Multi-layer Perceptron Interactive Fusion Method for Infrared and Visible Images
-
Graphical Abstract
-
Abstract
Existing Transformer-based fusion methods employ a self-attention mechanism to model the global dependency of the image context, which can generate superior fusion performance. However, due to the high complexity of the models related to attention mechanisms, the training efficiency is low, which limits the practical application of image fusion. Therefore, a multilayer perceptron interactive fusion method for Infrared and visible images, called MLPFuse, is proposed. First, a lightweight multilayer perceptron network architecture is constructed that uses a fully connected layer to establish global dependencies. This framework can achieve high computational efficiency while retaining strong feature representation capabilities.

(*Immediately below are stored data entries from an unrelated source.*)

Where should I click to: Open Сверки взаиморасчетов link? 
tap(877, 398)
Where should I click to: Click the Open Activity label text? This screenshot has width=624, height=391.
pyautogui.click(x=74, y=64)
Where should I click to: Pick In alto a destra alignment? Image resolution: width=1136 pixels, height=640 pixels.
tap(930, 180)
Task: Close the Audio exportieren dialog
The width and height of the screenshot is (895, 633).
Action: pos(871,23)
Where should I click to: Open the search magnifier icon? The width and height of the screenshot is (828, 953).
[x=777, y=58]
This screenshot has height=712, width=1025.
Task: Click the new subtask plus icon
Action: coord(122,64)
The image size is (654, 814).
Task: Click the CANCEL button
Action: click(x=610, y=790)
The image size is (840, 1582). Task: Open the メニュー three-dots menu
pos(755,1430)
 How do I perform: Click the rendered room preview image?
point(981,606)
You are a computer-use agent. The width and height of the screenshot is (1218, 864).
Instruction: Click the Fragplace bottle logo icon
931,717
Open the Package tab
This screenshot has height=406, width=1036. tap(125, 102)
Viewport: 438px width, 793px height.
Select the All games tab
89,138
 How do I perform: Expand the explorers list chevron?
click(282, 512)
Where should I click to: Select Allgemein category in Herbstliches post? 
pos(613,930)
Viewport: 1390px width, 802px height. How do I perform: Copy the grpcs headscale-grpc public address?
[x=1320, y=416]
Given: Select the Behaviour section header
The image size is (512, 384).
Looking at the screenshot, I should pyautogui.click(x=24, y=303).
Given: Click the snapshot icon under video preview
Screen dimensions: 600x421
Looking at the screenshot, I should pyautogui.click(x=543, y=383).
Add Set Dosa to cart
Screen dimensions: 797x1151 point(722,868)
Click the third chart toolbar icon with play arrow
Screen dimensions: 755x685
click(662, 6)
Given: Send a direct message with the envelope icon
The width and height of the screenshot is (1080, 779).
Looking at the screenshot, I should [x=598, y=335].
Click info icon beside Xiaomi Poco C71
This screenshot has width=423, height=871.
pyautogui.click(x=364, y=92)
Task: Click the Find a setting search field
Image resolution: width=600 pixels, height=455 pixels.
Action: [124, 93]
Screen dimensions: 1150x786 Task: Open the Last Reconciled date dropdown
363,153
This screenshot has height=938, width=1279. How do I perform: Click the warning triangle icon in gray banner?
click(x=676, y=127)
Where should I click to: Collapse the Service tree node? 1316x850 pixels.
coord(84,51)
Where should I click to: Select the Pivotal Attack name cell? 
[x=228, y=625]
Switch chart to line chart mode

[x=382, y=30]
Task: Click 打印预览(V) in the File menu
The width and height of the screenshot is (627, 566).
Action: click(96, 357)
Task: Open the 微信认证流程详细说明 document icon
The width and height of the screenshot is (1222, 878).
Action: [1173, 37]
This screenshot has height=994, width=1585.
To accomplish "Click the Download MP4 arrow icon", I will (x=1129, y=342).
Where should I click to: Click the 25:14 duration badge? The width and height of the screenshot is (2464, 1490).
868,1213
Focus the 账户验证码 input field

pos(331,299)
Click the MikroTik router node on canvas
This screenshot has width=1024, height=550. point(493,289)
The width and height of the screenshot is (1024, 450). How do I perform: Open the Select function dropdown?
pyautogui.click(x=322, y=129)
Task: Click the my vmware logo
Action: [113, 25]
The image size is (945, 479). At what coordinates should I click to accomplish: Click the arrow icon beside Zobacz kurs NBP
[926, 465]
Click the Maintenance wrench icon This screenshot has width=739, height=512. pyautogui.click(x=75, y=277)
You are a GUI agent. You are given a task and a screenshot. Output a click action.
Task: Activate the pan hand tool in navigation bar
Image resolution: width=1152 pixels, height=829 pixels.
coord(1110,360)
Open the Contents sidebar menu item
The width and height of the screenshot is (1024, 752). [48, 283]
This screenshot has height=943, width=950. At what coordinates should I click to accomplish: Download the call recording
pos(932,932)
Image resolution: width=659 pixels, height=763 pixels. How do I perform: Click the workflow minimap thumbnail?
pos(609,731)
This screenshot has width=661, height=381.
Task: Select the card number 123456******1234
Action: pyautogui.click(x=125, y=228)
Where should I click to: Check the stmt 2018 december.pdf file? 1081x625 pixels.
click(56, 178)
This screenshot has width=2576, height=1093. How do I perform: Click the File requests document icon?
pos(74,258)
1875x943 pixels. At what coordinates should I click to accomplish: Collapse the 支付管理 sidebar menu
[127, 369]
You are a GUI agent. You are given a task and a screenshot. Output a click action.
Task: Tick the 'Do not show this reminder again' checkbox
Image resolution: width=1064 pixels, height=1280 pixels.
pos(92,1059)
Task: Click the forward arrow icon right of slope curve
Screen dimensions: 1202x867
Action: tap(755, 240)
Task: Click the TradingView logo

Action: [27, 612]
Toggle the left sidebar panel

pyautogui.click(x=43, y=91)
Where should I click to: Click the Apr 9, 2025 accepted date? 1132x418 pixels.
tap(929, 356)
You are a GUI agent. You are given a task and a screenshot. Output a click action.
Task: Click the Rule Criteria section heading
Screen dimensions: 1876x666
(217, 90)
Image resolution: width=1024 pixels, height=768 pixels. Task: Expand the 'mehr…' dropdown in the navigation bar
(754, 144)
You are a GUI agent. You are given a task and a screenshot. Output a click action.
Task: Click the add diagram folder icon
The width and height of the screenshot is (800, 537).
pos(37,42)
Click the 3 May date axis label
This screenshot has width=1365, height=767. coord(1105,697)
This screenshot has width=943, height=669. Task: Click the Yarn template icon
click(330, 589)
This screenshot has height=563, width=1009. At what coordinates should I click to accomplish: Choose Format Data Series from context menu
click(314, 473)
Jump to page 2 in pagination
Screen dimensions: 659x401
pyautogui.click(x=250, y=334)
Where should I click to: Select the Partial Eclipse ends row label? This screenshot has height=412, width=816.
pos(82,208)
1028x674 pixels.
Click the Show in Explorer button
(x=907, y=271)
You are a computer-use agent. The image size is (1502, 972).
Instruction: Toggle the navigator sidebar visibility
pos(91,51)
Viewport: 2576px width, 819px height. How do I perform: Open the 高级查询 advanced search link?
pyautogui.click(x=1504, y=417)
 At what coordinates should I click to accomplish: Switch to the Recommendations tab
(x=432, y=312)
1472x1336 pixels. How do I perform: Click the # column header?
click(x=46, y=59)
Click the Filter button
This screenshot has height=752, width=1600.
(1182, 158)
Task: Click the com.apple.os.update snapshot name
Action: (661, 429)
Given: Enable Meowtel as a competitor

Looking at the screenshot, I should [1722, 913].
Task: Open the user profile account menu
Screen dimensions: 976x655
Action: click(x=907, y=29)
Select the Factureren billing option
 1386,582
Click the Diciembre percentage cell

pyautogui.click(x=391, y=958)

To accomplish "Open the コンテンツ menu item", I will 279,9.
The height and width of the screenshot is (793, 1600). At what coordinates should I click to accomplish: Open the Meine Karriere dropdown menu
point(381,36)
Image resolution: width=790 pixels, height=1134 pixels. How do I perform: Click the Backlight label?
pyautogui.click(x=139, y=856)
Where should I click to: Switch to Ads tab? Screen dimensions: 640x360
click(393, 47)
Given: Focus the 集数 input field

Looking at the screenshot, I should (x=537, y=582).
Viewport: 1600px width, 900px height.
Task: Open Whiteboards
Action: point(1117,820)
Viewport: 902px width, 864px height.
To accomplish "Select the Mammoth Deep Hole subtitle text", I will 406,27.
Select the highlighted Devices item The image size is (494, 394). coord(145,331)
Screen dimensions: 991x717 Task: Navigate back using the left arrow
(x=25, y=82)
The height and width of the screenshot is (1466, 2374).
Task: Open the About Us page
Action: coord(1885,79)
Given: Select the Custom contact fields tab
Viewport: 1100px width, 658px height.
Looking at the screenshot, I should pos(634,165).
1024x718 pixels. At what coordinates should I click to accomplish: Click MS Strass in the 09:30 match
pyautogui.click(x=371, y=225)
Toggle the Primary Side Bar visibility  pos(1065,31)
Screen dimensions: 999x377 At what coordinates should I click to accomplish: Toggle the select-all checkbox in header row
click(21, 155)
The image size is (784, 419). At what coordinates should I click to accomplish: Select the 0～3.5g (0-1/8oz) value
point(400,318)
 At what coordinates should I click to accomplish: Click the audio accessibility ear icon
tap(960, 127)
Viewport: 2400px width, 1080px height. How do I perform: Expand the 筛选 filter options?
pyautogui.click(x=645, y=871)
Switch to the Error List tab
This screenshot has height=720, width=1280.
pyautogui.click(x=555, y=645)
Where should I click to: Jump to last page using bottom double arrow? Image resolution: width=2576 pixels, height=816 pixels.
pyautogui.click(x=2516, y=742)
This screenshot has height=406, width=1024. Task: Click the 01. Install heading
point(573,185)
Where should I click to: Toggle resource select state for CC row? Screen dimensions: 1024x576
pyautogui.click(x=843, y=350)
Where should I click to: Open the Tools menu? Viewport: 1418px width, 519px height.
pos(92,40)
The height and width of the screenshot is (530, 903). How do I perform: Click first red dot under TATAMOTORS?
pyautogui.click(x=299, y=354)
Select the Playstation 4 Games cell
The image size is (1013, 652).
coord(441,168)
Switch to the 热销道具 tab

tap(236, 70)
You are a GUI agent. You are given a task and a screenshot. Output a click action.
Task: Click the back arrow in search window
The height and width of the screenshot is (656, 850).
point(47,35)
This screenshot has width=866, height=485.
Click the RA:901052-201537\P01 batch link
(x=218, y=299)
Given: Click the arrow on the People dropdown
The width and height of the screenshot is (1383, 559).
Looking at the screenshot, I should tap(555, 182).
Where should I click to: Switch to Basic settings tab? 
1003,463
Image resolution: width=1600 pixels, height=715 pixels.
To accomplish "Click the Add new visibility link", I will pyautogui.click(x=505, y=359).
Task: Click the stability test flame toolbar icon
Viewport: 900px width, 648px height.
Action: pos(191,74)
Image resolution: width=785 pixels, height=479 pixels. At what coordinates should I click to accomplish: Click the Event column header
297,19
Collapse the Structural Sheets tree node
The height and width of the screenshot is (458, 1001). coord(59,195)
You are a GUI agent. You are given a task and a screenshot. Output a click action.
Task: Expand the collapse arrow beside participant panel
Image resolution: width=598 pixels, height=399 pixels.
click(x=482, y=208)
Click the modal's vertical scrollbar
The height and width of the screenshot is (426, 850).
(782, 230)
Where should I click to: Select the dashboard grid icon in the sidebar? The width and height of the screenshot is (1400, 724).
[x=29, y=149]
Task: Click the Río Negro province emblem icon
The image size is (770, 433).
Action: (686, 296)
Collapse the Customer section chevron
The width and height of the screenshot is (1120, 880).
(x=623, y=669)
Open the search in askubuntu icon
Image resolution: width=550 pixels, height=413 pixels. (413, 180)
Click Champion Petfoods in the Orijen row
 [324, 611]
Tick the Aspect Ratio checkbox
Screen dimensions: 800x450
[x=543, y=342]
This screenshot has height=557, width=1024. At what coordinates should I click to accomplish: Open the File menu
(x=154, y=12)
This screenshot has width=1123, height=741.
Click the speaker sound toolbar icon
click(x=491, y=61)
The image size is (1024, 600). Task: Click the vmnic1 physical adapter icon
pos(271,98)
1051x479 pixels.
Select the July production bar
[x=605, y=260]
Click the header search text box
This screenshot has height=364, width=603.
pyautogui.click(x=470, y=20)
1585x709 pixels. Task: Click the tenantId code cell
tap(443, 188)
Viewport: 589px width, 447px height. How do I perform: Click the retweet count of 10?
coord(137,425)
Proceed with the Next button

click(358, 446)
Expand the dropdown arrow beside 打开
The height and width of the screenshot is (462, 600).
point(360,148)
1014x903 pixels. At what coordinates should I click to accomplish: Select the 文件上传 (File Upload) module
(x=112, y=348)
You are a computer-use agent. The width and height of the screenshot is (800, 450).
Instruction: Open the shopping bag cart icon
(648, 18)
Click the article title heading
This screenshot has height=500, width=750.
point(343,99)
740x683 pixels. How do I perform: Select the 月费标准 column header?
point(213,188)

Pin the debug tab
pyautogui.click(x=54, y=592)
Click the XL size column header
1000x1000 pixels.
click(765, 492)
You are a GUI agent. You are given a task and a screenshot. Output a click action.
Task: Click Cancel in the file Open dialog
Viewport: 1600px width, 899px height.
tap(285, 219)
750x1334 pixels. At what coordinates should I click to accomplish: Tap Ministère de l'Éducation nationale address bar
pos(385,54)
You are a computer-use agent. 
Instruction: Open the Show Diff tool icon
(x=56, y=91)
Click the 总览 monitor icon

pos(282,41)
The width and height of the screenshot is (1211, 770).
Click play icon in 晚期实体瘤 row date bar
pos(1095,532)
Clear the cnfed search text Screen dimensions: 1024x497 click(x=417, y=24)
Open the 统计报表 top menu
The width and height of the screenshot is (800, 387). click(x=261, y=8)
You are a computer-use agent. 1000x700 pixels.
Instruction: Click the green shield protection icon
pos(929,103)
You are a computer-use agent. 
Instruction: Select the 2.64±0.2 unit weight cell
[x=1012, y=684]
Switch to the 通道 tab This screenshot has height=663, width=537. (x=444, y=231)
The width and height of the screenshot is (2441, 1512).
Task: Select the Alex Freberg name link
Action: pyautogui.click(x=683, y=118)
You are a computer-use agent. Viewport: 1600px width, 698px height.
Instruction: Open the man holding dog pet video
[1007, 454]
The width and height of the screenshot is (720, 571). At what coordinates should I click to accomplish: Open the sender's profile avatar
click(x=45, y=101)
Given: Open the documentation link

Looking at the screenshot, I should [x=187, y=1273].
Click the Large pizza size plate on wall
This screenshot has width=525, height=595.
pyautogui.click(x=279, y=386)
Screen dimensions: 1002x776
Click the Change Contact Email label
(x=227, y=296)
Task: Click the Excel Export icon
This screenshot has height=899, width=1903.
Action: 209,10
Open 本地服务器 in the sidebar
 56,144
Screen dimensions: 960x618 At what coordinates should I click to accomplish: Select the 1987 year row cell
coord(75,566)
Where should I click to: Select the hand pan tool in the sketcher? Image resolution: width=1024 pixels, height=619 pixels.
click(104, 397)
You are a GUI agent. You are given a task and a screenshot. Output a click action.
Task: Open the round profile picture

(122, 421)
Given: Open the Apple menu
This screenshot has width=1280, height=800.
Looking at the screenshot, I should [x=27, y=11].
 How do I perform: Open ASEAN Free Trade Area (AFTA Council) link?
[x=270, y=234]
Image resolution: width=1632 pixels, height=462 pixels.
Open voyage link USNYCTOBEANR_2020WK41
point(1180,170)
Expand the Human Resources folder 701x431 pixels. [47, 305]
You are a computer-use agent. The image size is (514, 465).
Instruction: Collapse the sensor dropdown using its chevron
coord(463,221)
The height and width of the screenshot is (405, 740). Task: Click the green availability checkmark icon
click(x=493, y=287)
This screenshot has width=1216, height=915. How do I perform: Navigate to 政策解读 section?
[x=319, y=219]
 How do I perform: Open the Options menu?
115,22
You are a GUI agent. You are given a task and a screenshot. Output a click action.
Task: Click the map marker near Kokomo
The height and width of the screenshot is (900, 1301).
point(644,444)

Second, a cascaded token- and channel-wise interaction model is designed to realize feature interaction between different tokens and independent channels to focus on the inherent features of the source images and enhance the feature complementarity of different modalities. Compared to seven typical fusion methods, the experimental results on the TNO and MSRS datasets and object detection tasks show that the proposed MLPFuse outperforms other methods in terms of subjective visual descriptions and objective metric evaluations. This method utilizes a multilayer perceptron to model the long-distance dependency of images and constructs a cascaded token-wise and channel-wise interaction model to extract the global features of images from spatial and channel dimensions. Compared with other typical fusion methods, our MLPFuse achieves remarkable fusion performance and competitive computational efficiency.
-
-